# INSTRUCTIONS TO FOLLOW
Your answer should consist of each line below that includes the word "field".

# DATASET CONTENT
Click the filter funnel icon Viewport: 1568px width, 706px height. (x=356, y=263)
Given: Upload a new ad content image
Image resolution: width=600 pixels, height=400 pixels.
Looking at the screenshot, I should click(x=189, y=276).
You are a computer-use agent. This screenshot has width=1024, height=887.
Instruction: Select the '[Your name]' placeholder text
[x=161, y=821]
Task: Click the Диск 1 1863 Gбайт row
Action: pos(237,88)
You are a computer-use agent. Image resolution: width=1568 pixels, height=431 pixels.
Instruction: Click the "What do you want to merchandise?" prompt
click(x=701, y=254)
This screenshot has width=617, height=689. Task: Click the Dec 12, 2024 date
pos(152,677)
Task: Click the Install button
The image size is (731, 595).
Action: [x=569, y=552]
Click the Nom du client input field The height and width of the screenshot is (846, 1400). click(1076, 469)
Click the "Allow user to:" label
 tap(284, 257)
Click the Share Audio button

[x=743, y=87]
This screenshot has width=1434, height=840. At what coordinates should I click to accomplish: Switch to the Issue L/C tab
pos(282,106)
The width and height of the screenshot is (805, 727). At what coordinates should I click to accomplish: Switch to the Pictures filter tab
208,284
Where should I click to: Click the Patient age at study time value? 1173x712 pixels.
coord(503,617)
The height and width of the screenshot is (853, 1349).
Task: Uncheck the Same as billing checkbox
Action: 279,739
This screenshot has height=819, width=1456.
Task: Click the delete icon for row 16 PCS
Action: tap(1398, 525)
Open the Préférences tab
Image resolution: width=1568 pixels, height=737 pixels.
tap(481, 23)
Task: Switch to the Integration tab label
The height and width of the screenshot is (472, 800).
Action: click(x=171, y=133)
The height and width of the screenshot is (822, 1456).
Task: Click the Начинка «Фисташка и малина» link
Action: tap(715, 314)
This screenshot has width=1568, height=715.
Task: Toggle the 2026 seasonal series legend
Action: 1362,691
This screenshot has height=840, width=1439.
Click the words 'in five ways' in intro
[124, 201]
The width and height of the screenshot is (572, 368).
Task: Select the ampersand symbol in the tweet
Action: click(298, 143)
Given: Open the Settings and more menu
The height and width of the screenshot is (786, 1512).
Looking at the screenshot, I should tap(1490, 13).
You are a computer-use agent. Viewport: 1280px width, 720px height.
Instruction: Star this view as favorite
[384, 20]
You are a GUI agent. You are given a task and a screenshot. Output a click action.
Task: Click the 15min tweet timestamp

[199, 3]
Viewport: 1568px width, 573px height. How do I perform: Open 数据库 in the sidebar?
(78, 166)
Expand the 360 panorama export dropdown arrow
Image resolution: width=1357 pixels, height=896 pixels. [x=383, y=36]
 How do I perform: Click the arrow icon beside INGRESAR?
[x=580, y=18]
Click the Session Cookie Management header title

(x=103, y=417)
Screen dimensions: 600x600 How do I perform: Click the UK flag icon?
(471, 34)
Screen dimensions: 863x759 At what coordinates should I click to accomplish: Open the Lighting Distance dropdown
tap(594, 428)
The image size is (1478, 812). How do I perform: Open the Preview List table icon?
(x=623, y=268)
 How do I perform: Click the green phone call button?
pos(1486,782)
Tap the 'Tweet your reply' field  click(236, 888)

# RESULT OF THIS EXERCISE
Click the Nom du client input field The height and width of the screenshot is (846, 1400). click(1076, 469)
Tap the 'Tweet your reply' field  click(236, 888)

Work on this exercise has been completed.